Database Structure

OrdSys’s backend, built with Django, structures its data using a set of interconnected tables. Each table defines a specific entity in the system. The file ./backend/ contains the declarations and relationships of these tables.

database tables

Below is an expanded overview of each table and its key components:

User Table #

This table holds information about user accounts. It replaces Django’s default user system. Attributes include:

  • id: A unique number assigned to each user.
  • username: The name chosen by the user.
  • password: A secure, encrypted version of the user’s password.
  • is_staff: Indicates if the user can access the admin interface.
  • org: Links to the organization the user is part of.

Order Table #

This table stores basic details about orders like customer number and status. Order contents are in the OrderItem table. For example, if a customer orders a hamburger and soda, the Order table records the customer’s number, while the OrderItem table links the hamburger and soda to the order using its id.

If someone places an order for a hamburger and a soda to customer #23, a row will be added to the Order table with customer number 23, and two rows will be added to the OrderItem table connecting a soda and a hamburger to the order in the Order table using its ID.

Attributes include:

  • id: A unique order number.
  • beverages_only: Shows if the order is only for drinks.
  • customer_number: The customer identifier.
  • created_timestamp: When the order was made.
  • delivered_timestamp: When the order was delivered (optional).
  • note: Additional customer information (optional).
  • status: The current state of the order.
  • user: The user who created the order.

The OrderItem table #

This table details the items in an order. Each row represents an amount of a menu item along with special requests, if any, and links to an order in the Order table.

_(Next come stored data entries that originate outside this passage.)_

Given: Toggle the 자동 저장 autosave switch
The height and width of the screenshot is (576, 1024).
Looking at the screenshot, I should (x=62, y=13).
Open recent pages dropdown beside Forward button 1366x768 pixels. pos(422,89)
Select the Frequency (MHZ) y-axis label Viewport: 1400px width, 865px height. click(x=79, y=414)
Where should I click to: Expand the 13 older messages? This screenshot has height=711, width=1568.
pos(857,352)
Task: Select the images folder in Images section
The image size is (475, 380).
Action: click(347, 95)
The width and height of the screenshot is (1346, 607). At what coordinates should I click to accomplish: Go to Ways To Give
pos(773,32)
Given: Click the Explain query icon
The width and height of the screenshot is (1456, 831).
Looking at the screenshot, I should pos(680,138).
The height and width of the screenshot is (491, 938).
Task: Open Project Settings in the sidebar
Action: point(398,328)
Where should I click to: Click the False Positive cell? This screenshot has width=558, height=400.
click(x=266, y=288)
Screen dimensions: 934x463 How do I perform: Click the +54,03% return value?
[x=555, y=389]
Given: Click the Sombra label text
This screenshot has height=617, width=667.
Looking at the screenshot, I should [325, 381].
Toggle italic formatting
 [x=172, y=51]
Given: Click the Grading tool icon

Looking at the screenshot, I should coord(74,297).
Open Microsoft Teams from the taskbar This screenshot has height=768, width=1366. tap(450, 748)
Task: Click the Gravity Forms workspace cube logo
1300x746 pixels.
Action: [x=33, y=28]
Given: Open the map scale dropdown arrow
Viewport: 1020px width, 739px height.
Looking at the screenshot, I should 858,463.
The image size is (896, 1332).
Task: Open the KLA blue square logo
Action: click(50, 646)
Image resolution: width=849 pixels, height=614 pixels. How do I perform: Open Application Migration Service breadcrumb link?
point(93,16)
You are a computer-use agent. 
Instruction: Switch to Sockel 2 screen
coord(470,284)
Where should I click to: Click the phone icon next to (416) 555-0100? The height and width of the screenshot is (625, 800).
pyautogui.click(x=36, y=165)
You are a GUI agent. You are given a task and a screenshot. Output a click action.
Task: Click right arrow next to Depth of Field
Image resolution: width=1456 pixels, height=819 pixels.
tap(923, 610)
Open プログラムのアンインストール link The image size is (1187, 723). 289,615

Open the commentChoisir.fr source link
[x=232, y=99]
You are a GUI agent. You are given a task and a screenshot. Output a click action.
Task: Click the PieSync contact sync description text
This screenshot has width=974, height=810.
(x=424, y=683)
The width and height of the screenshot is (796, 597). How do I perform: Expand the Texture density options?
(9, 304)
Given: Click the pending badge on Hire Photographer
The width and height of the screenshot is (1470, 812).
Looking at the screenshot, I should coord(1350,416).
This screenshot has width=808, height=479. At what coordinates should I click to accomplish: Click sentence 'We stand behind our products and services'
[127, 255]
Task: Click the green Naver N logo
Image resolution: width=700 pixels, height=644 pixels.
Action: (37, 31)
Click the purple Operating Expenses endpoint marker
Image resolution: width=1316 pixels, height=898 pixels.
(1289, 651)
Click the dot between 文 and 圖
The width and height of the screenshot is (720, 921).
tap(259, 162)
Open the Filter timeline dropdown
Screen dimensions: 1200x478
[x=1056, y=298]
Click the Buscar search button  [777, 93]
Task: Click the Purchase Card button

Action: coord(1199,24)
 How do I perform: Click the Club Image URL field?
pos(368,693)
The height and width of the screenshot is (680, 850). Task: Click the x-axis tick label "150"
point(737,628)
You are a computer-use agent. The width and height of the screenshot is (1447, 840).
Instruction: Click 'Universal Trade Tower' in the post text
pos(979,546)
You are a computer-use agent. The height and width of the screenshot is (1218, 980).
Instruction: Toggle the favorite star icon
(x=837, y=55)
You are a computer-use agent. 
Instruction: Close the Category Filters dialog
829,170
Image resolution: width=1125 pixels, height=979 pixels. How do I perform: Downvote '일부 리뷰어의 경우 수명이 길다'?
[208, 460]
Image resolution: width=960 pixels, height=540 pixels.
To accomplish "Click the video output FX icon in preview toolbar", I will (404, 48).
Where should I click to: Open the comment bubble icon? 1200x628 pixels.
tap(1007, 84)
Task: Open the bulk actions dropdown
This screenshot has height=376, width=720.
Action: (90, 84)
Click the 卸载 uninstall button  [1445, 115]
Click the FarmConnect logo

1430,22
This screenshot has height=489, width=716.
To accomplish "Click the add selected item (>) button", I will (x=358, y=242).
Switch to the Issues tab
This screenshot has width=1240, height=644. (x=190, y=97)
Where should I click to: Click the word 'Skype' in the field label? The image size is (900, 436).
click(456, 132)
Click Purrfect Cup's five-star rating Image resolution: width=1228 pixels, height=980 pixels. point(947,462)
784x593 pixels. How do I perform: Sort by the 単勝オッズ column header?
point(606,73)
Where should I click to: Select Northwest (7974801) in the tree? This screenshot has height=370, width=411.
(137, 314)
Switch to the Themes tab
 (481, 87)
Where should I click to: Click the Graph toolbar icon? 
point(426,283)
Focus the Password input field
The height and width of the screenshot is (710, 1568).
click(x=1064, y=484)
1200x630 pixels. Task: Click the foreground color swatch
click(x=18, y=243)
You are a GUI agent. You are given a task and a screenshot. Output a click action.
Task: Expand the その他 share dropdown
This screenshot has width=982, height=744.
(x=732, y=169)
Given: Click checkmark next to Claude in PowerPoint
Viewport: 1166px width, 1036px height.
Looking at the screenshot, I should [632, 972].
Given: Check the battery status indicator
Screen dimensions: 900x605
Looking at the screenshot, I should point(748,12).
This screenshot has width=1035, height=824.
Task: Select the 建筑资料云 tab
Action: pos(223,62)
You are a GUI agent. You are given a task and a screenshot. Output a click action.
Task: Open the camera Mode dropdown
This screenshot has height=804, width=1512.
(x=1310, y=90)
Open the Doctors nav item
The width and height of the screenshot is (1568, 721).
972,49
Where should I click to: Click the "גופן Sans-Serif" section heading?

It’s important to note that deleting an order or menu item will also remove associated items in the OrderItem table due to cascading deletion. To avoid losing data, deactivate menu items instead of deleting them when necessary.

Attributes include:

  • menu: The menu item’s id.
  • order: The order id the item belongs to.
  • quantity: How many of the menu item were ordered.
  • special_requests: Any specific customer requests for the menu item (optional).

This table lists all possible items for ordering, whether they are food or drinks. Items can be set as active (visible) or inactive (hidden).

Attributes include:

  • id: A unique menu item number.
  • item_name: The name of the item.
  • active: If the item should be shown for ordering.
  • beverage: If the item is a drink.
  • org: The organization the item is associated with.

Organization Table #

Organizations in the system have their own table, which defines each one by name and the theme users will see. The only information an organisation inherently contains is a name and which theme users belonging to that organisation should use, but they are used in many parts of the system to separate data.

Every user must belong to an organization. If you ever reset the database, you’ll need to create an organization first before adding a superuser. Use the createorganisation command in for this.

Attributes include:

  • id: A unique organization number.
  • name: The organization’s name.
  • theme: The visual theme used for the organization’s interface.